In 2004, Amsterdam had problems selling the newly built properties. “That’s when the first small beach was made,” Drogendijk says. “It was a placemaking campaign, to make the area more attractive. It proved hugely successful.”

But the project turned out to be expensive. “The building and maintenance costs for IJburg beach are high and increase every year,” says Drogendijk. “But it’s worth it. It’s an investment.”

The transformed Cheonggyecheon stream that runs through downtown Seoul is another striking example of manmade nature, hailed by some as a great urban renewal project and criticised by others as the costly vanity project of a politically ambitious mayor.

Before its dramatic $900m (£615m) restoration in 2003, the Cheonggyecheon was a polluted waterway covered by a four-lane elevated expressway. The city government decided to tear it down and open up the waterway with greenery and pedestrian paths, to encourage a public space for Seoul’s citizens and boost the use of public transport instead of cars. In its first three years the project was credited with contributing to a 45% decrease in vehicle volume along its route, and a 15.1% increase in bus rides.

Its critics, however, argue that the Cheonggyecheon does not exactly represent a return to nature.
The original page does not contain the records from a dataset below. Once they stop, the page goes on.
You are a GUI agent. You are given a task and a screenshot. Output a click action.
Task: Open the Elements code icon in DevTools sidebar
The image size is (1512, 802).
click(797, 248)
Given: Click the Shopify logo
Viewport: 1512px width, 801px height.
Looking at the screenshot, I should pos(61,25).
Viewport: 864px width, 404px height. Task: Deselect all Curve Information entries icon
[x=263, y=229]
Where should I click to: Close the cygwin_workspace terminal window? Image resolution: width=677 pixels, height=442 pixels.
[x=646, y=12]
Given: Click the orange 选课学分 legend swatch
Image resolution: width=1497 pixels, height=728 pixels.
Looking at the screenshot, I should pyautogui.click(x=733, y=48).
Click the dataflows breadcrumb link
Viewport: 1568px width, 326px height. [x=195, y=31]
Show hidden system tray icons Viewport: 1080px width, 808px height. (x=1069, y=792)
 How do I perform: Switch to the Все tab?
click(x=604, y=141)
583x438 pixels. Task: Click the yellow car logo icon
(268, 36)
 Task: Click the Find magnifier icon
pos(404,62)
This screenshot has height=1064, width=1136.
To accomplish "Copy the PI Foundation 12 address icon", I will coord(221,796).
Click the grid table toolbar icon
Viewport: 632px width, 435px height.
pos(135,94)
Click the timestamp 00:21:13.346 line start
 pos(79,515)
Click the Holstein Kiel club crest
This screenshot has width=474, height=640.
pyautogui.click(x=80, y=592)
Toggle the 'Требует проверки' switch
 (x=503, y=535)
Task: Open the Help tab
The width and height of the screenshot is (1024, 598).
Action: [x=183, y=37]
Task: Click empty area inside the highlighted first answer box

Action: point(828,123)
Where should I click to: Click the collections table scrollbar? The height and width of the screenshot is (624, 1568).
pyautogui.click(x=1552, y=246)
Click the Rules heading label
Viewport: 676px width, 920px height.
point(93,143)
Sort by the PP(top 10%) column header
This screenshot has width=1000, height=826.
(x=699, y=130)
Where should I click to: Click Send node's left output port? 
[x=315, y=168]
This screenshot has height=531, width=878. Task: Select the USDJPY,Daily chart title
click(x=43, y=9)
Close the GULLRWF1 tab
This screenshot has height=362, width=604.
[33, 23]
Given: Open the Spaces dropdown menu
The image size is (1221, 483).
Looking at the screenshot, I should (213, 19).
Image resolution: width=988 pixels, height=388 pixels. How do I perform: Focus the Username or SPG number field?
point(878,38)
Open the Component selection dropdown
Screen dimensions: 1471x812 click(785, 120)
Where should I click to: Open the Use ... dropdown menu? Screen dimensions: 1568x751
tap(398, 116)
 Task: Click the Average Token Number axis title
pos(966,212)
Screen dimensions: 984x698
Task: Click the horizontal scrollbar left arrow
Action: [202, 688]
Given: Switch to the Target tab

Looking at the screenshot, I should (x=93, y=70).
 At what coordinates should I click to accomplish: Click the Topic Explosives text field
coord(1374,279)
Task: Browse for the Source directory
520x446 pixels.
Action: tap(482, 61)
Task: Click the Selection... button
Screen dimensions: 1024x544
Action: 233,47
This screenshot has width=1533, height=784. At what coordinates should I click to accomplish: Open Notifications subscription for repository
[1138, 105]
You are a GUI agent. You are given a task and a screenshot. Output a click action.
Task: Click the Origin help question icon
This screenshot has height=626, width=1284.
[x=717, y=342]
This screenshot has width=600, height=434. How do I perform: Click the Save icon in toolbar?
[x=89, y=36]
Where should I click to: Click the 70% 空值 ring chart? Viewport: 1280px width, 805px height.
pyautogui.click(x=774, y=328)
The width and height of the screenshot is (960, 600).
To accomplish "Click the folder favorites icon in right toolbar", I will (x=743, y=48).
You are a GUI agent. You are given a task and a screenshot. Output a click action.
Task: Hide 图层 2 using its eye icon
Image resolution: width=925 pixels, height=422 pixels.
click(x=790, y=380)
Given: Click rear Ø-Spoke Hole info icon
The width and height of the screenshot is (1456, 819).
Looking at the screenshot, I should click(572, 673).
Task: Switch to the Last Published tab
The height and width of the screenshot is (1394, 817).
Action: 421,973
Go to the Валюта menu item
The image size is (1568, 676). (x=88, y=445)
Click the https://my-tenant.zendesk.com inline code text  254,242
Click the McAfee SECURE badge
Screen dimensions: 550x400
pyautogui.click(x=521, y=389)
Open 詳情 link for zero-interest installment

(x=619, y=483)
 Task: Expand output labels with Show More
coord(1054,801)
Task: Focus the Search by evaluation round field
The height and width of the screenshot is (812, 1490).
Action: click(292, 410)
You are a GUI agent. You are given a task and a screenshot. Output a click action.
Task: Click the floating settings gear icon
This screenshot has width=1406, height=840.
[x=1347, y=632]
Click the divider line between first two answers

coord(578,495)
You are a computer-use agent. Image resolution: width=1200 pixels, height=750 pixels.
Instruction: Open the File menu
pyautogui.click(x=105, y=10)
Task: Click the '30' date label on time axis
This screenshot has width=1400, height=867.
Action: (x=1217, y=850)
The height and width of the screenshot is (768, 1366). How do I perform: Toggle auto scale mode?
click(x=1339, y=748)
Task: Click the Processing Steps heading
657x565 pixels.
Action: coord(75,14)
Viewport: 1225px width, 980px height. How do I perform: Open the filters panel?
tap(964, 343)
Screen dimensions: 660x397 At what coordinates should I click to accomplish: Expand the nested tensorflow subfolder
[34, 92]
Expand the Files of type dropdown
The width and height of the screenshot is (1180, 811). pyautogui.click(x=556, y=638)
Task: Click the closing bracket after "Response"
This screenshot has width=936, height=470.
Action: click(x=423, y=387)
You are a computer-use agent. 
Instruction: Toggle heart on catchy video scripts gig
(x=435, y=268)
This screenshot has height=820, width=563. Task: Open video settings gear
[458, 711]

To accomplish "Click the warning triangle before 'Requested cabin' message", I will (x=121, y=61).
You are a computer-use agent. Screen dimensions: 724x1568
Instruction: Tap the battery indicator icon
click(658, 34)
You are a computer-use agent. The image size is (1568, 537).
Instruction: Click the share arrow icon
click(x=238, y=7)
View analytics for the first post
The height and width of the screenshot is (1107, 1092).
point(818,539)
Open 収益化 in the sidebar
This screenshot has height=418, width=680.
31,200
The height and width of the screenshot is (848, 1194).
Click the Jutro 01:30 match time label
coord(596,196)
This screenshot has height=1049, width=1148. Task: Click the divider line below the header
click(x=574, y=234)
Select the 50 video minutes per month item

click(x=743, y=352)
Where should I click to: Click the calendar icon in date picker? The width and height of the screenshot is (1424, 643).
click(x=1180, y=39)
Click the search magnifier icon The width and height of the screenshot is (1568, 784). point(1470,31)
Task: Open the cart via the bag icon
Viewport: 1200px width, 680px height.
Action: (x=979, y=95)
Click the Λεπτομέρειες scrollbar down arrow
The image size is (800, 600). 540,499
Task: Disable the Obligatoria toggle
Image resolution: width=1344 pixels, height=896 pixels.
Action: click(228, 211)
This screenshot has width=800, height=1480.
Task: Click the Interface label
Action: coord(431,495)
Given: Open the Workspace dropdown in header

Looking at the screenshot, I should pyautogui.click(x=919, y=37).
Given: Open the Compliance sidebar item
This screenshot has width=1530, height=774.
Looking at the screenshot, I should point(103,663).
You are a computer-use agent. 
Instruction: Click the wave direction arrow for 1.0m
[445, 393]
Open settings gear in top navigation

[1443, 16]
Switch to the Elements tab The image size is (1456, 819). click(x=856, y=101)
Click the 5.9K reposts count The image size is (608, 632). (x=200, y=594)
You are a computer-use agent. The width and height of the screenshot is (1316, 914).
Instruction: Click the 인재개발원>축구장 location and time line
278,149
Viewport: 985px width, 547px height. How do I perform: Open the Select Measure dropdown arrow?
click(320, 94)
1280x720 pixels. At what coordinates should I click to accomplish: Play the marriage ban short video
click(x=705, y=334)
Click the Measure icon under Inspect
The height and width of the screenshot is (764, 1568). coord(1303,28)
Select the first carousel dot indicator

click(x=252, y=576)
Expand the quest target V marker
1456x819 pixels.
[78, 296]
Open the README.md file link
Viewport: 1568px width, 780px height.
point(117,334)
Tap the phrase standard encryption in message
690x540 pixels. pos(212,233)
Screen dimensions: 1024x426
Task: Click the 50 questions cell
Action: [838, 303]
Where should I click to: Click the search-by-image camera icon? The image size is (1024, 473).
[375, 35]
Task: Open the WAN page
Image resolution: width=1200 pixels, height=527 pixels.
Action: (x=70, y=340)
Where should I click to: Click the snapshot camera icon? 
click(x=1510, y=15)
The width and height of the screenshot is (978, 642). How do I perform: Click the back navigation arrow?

The stream’s bed is made of concrete, and hundreds of thousands of tons of water are artificially purified and pumped into it every day, while taxpayer-funded maintenance costs have long exceeded original estimates.

Whether any of these projects are viable in the long term remains to be seen. “Random, sporadic examples of nature in cities won’t work in the long run,” says Allan. “Only a city-wide concept will be sustainable.”